Andrew McDougall. UC is not a product but an intelligent and time efficient use of technologies to enable ways of working that improve customer service, reduce transaction costs and deliver flexible working. It is estimated that in 2010 the worldwide UC market place will be worth around €4.5 billion. Employees and organisations have many means of communicating with each other, with customers, partners and suppliers: From office phone, office voicemail, email, mobile phone, mobile voice mail, instant messaging, text messaging and the internet, all inconsistent with one another and all with differing costs.
This array of communication choices are making it increasingly difficult for businesses to manage the overload and with more and more workers going 'virtual' working from home, travelling or from other remote locations it is becoming harder to find the best way of reaching them. Companies need a way of pulling all these disparate communications streams together to become a unified entity. UC incorporates a variety of methods you can deploy as part of a UC strategy to help you work more intelligently and efficiently, driving costs savings through technical efficiency, allowing your business to improve customer service, make faster decisions and locate relevant resources quickly and efficiently
It delivers, via a single interface, a comprehensive range of communications services and associated information designed to reduce the delays and frustrations of communication between individual employees, the extended virtual organisation and external customers. Empowering staff by freeing them from a complexity of technology, allows them to concentrate on why they are communicating. By giving people the flexibility to work from, the office, remotely or on the move, and providing them with the ability to work dynamically and collaboratively, effectively sharing the same information as their office colleagues, organisations can maximise their skills and enhance both employee and customer satisfaction.
BM. Do organisations need to invest in new technology?
Andrew McDougall. UC does not necessarily involve major investment in new technology. Almost all vendor UC offerings incorporate a variety of methods to integrate with existing voice technology (TDM and VoIP). Depending on which services are already deployed in the existing infrastructure it is obviously the case that some additional investment will be required to support the new user tool and additional contact media (video, instant messaging and so on).
When investigating UC for your business you need to consider the ongoing cost of ownership for any vendor solution and not just the immediate outlay, which may appear low cost from a software licence perspective only. It is also paramount that you have a plan that addresses real business needs both now and as far as possible into the future so that whatever you buy is aligned to that plan.
BM. But will it involve a completely different way of working?
Andrew McDougall. It doesn't have to but either through orchestrated change programmes or with the passage of time people's work habits will evolve to utilise the new ways of working made possible by UC. UC is definitely aligned more easily within organisations that have already accepted an information sharing and collaboration culture and so the challenge for the organisation, is to steer such change into patterns that reflect desired behaviours and away from undesirable ones.
BM. How have you helped organisations looking to make the switch to UC?

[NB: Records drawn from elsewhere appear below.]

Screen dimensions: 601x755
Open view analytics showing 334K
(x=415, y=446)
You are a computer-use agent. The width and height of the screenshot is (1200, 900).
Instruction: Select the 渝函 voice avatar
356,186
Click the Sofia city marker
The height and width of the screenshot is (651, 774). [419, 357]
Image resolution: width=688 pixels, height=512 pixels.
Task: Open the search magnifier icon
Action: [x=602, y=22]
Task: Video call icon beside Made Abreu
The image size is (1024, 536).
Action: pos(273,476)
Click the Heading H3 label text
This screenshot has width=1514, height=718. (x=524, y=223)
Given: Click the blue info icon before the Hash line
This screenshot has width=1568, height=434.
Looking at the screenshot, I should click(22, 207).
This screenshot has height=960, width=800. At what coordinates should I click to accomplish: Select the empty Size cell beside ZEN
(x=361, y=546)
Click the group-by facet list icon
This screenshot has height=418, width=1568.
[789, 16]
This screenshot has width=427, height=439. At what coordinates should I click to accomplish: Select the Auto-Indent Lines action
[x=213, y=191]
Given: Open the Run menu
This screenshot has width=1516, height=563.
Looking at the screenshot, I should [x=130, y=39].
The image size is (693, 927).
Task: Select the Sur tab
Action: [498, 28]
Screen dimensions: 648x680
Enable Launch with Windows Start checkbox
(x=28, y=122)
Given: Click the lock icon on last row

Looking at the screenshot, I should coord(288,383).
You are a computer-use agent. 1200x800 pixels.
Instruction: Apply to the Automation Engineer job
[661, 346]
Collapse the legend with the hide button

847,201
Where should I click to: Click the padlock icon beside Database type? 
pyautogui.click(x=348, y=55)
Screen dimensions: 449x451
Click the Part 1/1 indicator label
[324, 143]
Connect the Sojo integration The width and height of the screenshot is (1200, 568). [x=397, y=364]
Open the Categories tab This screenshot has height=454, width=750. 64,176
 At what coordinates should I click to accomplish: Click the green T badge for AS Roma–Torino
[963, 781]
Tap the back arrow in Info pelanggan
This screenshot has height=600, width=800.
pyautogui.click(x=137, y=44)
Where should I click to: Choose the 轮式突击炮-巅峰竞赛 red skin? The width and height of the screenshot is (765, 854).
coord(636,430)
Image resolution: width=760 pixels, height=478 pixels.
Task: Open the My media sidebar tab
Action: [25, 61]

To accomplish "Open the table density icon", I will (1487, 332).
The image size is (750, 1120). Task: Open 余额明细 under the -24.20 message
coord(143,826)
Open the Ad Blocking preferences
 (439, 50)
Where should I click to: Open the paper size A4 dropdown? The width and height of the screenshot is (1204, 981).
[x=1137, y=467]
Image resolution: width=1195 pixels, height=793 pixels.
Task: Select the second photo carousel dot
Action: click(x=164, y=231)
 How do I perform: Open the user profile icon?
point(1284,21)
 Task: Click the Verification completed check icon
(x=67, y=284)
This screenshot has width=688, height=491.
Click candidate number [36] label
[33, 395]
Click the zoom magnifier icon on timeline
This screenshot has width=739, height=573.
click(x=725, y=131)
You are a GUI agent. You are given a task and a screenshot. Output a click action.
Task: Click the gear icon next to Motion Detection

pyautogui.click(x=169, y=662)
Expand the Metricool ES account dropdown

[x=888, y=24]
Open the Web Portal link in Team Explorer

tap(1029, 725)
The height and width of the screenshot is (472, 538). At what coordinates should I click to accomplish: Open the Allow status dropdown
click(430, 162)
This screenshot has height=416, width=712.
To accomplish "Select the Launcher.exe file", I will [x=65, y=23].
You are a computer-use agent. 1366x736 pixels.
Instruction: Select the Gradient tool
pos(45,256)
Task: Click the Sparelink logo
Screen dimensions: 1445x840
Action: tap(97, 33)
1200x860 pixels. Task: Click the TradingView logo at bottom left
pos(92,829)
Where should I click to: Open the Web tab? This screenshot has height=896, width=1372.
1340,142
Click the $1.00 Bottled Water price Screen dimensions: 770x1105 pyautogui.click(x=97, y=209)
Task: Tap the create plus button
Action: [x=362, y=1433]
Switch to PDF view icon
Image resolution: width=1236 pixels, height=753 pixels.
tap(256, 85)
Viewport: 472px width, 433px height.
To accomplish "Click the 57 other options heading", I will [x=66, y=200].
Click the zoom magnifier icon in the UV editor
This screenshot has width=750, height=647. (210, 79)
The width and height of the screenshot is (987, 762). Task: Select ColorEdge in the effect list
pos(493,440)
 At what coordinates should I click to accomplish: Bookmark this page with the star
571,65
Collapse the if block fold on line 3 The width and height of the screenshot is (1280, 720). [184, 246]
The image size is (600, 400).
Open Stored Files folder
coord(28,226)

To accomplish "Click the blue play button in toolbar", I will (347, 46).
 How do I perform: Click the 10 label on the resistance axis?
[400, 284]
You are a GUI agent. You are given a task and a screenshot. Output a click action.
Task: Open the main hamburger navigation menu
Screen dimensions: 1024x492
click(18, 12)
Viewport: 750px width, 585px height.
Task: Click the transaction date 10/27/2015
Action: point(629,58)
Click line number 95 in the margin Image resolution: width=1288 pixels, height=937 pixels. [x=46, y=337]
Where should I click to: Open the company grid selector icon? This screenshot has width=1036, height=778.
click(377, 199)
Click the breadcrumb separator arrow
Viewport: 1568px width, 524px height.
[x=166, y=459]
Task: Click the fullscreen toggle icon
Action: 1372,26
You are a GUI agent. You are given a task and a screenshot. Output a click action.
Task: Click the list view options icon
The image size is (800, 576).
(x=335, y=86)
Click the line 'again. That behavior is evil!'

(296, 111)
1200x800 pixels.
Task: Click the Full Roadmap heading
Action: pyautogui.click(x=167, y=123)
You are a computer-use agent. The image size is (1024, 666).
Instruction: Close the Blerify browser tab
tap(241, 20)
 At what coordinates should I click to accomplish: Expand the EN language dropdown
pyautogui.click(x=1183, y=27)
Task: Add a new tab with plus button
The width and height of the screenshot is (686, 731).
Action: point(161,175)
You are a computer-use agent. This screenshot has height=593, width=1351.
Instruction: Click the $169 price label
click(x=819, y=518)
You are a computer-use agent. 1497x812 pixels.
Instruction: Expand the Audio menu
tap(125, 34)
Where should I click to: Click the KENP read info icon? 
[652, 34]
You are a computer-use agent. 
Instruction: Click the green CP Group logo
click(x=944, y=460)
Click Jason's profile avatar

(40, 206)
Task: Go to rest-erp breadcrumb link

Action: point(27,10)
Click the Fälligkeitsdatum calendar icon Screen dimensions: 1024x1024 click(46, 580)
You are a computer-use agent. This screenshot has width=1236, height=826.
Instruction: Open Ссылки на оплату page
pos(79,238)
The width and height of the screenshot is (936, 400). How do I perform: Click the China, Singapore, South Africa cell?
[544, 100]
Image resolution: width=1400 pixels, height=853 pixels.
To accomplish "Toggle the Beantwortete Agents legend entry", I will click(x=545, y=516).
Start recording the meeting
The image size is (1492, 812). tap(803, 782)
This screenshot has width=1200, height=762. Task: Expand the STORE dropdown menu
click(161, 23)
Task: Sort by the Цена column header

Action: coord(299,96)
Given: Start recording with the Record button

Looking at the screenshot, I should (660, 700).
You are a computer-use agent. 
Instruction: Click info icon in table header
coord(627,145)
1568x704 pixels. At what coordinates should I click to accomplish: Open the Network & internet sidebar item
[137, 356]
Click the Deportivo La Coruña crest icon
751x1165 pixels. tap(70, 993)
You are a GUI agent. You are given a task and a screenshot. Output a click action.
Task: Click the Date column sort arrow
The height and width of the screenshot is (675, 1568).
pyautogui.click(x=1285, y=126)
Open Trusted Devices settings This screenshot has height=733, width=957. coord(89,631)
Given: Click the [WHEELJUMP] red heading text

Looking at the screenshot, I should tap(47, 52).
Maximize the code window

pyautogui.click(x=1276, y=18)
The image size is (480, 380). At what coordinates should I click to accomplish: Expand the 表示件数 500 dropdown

Andrew McDougall. Vodafone's Unified Communications Group has helped Cambridgeshire County Council to transform its working environment by providing its employees with fast, simple, 'always on', access communications. Alan Shields, Technical Architect, Cambridgeshire County Council said: "Our vision is that staff work flexibly, balancing work life pressures and the needs of the community - satisfying these and their own requirements. Upon project completion the council will benefit from a truly unified communications solutions, providing over 5000 government employees with a platform to effectively communicate, share and interact together from anywhere at anytime, enabling new forms of flexible working and significantly improving the quality of public services offered."
Andrew McDougall is Head of Vodafone's Unified Communications Group. He was previously CEO of Central Telecom, acquired by Vodafone in December 2008 to become the Unified Communications Group. Under McDougall's leadership Central became one of the UK's largest and most successful independent telecoms companies with specific expertise in IP telephony, voice, managed services and UC.